My first football match and my first day at a job

I was six when my father first took me to the stadium for watching my town’s local team playing football. I was thrilled. I didn’t know a thing about standings, promotions or relegations, or even in which category was our team playing. But being there was excitingly terrific. By the way, C.D. Logroñes beat Sporting Atletico, two goals to one.

logrones_sporting_atletico I started coming regularly with him and some friends. Every day… and I mean EVERY, ONE, OF THEM, I was equally thrilled for being there. It didn’t really matter if it was a 1-4 defeat against Bilbao Athletic or a last minute 2-0 victory over U.D. Salamanca. I always came to the stadium thrilled, happy, expecting to take part to the experience and ready to give my best to the task.

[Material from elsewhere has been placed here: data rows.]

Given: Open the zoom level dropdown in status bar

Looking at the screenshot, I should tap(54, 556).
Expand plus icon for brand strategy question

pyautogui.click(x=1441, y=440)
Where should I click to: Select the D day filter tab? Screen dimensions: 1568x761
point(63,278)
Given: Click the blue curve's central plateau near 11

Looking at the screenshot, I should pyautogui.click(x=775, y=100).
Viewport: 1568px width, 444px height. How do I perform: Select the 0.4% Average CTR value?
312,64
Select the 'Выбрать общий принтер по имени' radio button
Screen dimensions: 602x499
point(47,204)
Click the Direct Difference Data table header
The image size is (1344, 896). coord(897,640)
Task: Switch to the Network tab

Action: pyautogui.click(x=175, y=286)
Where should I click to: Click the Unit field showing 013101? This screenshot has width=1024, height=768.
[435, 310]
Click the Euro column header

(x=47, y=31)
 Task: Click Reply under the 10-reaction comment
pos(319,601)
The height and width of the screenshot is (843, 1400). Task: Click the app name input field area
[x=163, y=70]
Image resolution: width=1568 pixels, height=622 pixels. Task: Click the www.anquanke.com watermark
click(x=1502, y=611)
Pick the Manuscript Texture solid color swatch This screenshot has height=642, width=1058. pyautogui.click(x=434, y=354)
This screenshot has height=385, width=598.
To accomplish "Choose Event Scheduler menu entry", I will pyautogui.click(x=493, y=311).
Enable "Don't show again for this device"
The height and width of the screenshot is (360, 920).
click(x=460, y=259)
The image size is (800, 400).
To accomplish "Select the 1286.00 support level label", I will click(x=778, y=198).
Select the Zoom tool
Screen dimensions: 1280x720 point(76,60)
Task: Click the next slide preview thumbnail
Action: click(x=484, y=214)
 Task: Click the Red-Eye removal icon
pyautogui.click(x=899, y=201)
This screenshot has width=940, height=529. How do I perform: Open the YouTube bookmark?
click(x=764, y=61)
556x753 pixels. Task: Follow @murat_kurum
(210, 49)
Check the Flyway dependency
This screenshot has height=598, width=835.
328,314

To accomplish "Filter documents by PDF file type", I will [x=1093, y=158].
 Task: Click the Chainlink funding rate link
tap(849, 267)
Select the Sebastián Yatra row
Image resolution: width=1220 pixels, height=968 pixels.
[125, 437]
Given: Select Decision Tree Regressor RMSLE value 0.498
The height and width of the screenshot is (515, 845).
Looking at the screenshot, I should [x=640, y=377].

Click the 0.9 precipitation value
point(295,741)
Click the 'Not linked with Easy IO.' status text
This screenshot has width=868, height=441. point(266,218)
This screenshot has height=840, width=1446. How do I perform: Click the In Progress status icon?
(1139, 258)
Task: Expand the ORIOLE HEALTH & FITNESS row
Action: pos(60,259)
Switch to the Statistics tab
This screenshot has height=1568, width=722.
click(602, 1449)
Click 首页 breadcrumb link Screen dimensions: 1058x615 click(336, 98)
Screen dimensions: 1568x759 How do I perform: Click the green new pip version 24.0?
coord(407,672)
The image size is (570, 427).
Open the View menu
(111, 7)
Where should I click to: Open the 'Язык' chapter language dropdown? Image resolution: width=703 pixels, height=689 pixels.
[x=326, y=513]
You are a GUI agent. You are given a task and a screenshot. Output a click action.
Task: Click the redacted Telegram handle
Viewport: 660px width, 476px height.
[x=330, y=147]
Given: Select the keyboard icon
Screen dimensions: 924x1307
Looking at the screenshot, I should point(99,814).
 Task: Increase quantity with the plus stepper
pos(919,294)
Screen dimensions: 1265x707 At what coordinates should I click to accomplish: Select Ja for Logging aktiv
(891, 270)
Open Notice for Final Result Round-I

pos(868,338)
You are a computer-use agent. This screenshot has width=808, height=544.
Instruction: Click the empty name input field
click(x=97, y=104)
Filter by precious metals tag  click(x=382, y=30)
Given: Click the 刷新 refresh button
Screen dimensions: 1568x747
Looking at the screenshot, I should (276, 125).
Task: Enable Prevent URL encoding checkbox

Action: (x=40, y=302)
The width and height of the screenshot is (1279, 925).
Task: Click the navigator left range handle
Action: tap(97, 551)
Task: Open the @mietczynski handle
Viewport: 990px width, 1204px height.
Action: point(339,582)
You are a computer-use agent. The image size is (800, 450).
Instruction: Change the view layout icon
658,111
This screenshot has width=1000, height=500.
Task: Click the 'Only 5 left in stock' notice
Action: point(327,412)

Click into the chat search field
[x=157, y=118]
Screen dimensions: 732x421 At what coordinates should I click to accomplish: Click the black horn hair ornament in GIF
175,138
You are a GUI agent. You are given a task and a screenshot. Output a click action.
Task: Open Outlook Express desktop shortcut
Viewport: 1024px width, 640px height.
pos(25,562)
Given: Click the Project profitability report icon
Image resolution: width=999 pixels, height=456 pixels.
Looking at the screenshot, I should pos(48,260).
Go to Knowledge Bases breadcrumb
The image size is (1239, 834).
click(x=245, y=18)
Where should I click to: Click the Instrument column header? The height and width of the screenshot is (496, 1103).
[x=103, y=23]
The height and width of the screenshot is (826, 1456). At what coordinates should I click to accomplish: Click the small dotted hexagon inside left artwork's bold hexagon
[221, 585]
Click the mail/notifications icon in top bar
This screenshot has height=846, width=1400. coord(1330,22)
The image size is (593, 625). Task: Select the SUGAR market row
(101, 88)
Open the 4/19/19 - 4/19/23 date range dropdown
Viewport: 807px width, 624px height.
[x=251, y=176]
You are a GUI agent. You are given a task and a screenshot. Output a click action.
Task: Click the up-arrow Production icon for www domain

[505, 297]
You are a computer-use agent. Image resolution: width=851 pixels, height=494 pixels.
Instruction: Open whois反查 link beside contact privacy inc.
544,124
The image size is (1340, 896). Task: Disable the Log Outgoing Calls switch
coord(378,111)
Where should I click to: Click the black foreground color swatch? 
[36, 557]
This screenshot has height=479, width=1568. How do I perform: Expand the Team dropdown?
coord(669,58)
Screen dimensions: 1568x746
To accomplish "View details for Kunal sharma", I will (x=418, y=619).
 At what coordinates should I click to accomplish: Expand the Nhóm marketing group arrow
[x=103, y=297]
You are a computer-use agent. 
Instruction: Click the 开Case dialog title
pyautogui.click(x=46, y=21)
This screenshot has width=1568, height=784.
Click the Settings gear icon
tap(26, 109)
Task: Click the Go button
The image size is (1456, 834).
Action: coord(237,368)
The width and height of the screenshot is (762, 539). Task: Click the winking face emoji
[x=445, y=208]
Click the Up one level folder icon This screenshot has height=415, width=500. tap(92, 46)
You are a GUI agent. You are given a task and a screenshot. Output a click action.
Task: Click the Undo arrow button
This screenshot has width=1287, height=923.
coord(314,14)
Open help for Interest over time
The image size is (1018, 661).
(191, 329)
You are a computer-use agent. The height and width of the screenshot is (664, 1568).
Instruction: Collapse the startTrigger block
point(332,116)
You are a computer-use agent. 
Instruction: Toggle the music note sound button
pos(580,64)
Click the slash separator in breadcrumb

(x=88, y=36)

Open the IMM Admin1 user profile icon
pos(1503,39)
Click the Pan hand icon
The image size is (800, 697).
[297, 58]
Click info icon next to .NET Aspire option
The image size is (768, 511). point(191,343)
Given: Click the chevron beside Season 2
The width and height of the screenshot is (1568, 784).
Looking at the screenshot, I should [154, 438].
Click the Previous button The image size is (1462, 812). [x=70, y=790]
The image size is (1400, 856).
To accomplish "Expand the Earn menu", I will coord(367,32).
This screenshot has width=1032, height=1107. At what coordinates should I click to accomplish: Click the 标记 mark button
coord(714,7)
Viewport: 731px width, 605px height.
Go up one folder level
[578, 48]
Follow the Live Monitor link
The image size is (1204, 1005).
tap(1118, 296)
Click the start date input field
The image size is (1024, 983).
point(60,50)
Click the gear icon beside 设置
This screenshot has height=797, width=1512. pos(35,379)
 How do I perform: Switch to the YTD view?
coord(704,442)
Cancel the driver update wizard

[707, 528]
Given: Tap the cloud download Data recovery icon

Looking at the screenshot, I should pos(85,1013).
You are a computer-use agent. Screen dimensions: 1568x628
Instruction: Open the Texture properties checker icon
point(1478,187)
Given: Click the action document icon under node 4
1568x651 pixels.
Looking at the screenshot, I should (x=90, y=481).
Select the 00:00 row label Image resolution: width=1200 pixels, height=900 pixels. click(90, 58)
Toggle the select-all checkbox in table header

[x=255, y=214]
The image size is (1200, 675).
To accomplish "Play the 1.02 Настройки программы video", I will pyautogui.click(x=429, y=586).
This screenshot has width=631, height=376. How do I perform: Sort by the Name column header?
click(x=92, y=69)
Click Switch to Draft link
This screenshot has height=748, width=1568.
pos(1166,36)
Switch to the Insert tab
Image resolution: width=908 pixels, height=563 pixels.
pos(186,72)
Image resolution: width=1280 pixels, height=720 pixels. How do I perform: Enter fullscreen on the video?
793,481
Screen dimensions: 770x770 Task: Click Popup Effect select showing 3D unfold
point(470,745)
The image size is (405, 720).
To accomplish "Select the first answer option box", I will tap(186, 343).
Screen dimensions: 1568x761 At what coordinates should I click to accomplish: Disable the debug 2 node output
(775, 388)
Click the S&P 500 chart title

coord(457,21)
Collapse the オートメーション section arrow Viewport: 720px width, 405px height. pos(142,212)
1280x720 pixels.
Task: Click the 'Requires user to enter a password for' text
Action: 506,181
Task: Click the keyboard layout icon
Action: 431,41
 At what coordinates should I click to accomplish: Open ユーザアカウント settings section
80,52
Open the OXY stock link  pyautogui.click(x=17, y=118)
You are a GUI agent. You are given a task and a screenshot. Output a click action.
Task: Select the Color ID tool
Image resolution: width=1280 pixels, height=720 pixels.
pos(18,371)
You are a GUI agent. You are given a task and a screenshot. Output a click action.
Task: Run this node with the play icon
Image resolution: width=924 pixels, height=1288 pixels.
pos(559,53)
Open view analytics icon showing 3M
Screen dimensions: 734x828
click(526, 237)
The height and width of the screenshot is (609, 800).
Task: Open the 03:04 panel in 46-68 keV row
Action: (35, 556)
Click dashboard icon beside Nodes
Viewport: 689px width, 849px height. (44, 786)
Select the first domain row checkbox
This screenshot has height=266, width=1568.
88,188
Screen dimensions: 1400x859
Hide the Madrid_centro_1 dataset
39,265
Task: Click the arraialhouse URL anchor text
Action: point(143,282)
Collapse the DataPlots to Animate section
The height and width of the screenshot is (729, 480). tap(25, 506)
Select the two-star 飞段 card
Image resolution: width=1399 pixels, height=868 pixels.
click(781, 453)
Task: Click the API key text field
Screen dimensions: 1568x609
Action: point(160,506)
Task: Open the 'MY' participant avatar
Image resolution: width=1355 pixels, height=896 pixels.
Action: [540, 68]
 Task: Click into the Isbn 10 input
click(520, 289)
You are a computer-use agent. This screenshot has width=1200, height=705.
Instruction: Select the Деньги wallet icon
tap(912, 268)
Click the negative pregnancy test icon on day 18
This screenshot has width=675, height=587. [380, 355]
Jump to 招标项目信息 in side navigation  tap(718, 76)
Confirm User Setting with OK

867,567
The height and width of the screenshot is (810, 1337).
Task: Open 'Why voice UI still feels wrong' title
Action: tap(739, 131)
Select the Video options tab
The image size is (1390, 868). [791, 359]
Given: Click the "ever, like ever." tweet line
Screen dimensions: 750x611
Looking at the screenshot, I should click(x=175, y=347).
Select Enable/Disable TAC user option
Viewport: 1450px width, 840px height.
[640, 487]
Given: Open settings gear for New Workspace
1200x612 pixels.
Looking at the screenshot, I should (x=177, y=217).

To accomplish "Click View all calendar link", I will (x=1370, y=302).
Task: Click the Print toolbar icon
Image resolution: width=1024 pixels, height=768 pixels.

Then I grew up and realized the football world was much bigger. I realized that each match counted, and that there were promotions, and relegations. Sometimes I was thrilled because of a promotion, but sometimes I was scared of my team being relegated. And those thoughts changed the experience. I was no longer coming to the stadium filled with hopes and joy EVERY single day. I usually came thinking on how badly the team played last match, or the fact that we had lost four times in a row, or the fact that my team was at the bottom of the table.

Football is a competitive zero-sum game. What you win, I lose. When the referee calls the end of the match, that’s it. At the end of the season you win a trophy or you are relegated.

On the other hand, the interesting thing is work is not a competitive zero-sum game. Not anymore. I can go there thrilled, happy, expecting to take part to the experience and ready to give my best to the task. Everyday. EVERY…ONE…OF THEM.


Related: Stinginess in the connection economy (Seth): “But in interactions that lead to connection, to shared knowledge, to possibility, it’s pretty clear that there isn’t a zero-sum game being played. In fact, the more enthusiasm and optimism people bring to the interaction, the more there is for everyone else.”

Related: Winning is overrated: “Sometimes you just need to lose, and losing while making your best effort is far better than winning by default.”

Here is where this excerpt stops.